— Start Page excerpt —

Journal

Monday, February 19, 2007

Sacheverell. Saccheveral. Sachevarall. Sod it.

Dear Neil,
If somebody does answer your question regarding nftcd will you post it on your journal please? It's messing with my mind and freaking me out a bit. The only thing that I can say, is that it reminds me of the once official donnie darko film site (which is sadly now defunct as I have just discovered) which explained the film by working through riddles in flash. Anybody who has visited it remembers it as peculiar. But certainly not as peculiar as this
Many thanks,
Anastasia

Yes, Anastasia. But are you sure you want to know...?

It is the mystery that lingers, and not the explanation,
as I had Cain say, quoting Sacheverell Sitwell. I've probably misspelled Sacheverell, but frankly I think it's the kind of name that, if you make a good stab it it, you should be awarded points for effort, and it's not like all the Sacheverells in the world are immediately going to write in and complain...

Anyway, for Anastasia and for everyone else who wondered... I've often said that you lot know everything, and several people immediately wrote to me to say things like,

In answer to your question:

http://www.linesandcolors.com/2006/05/26/nfctd-caleb-johnston/

Which is a good explanation, but somehow less satisfying than my idea that by clicking on these things we were powering a hellish device made of owls and body parts in an alternate London....

Labels: ,

Small ponder on mysteries...

What is http://www.nfctd.com/home.html ? Why did Hayley Campbell send it to me? I keep playing with it, and I am no nearer to answers, if such things can exist in this context, than I was when I started playing (if, indeed, it was playing, and not powering some diabolical and infernal device...)
...

Someone kindly sent me a graphical representation of what happened when you lot ganged up on and googlebombed Penn Jillette last month...

http://www.blogscope.net/tfcurve.jsp?q=penn%20jillette

...

There's lots of Stardust news over at FOEM -- http://www.foem.org.uk/ -- and you can write in and ask flame-haired scribe (and producer of The Big Fat Quiz of the Year) Jane Goldman your Stardust Movie questions.

Labels: , , , ,

Sunday, February 18, 2007

Year of the Pig

Happy Year of the Pig, to all of us.

Pigs, I learned as a boy, reading books, especially young pigs, are loveable, brave, noble and intelligent animals who have adventures.

I hope this year you get to be brave and noble and intelligent. But mostly I hope you get to have adventures.

(As G. K. Chesterton once said, An inconvenience is an adventure wrongly considered. An adventure is only an inconvenience rightly considered... )

— End Page excerpt —
— Start Information provided —

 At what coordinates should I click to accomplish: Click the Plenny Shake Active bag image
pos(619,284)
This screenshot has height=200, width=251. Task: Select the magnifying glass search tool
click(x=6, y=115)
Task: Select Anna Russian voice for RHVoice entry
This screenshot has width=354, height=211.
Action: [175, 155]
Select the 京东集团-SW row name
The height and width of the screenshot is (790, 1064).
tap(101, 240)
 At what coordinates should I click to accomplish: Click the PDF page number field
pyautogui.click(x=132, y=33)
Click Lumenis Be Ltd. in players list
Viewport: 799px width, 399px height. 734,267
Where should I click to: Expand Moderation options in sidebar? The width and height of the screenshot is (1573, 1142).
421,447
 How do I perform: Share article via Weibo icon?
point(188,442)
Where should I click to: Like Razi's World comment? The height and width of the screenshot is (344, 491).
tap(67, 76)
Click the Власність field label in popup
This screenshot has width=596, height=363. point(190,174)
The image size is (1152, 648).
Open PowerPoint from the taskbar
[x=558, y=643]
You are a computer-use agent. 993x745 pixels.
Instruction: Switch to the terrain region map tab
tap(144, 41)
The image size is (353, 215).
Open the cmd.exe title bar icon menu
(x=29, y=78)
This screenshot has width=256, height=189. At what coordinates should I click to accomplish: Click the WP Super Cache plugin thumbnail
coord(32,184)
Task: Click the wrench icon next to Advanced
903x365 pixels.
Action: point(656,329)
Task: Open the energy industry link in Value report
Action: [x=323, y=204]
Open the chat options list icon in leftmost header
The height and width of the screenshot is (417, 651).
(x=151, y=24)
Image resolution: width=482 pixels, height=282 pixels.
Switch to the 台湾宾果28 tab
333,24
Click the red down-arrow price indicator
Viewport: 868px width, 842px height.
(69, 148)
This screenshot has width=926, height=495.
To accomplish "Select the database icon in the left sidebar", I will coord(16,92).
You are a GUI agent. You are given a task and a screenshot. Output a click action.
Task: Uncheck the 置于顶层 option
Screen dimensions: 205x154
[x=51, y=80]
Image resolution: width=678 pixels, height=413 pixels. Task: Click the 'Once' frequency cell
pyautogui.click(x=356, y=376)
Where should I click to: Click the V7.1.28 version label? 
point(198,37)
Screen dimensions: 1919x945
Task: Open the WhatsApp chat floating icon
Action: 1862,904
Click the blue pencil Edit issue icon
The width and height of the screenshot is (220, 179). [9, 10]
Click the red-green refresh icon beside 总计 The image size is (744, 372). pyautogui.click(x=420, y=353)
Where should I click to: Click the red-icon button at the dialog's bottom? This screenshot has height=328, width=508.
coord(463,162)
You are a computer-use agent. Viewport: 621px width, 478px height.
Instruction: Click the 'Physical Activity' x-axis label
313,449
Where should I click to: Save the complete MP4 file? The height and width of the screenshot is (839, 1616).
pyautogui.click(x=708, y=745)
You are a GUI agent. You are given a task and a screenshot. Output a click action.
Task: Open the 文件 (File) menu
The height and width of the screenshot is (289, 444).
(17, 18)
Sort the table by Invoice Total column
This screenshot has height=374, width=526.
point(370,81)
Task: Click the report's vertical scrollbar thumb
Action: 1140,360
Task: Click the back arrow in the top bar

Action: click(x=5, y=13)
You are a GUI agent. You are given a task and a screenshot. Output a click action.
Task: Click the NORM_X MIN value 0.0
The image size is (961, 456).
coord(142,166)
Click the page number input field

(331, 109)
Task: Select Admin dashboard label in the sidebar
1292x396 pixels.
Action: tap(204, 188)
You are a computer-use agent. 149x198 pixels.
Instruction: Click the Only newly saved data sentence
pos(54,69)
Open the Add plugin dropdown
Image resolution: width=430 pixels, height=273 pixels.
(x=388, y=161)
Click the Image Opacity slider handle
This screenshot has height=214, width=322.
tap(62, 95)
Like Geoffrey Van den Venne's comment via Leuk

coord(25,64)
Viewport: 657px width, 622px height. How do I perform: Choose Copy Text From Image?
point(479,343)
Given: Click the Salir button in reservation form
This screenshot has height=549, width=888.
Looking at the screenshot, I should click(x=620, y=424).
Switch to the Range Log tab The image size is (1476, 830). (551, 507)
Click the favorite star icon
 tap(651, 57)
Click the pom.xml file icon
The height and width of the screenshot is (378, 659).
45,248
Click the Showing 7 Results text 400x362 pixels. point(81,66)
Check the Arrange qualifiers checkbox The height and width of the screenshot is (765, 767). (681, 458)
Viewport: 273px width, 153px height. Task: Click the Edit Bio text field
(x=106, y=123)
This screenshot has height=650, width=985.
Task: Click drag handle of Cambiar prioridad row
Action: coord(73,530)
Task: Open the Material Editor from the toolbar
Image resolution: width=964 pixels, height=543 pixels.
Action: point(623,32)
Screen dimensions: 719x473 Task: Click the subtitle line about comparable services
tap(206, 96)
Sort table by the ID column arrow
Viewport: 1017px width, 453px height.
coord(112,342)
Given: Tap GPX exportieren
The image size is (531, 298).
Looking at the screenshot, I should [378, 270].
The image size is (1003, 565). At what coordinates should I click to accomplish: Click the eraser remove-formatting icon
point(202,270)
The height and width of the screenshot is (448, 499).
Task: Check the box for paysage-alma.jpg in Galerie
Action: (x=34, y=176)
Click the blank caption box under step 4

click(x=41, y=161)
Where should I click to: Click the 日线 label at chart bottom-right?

— End Information provided —

» Short problem
In the journal, who sent the author the nfctd.com link? The stored items are not required here.

» Answer to this problem
Hayley Campbell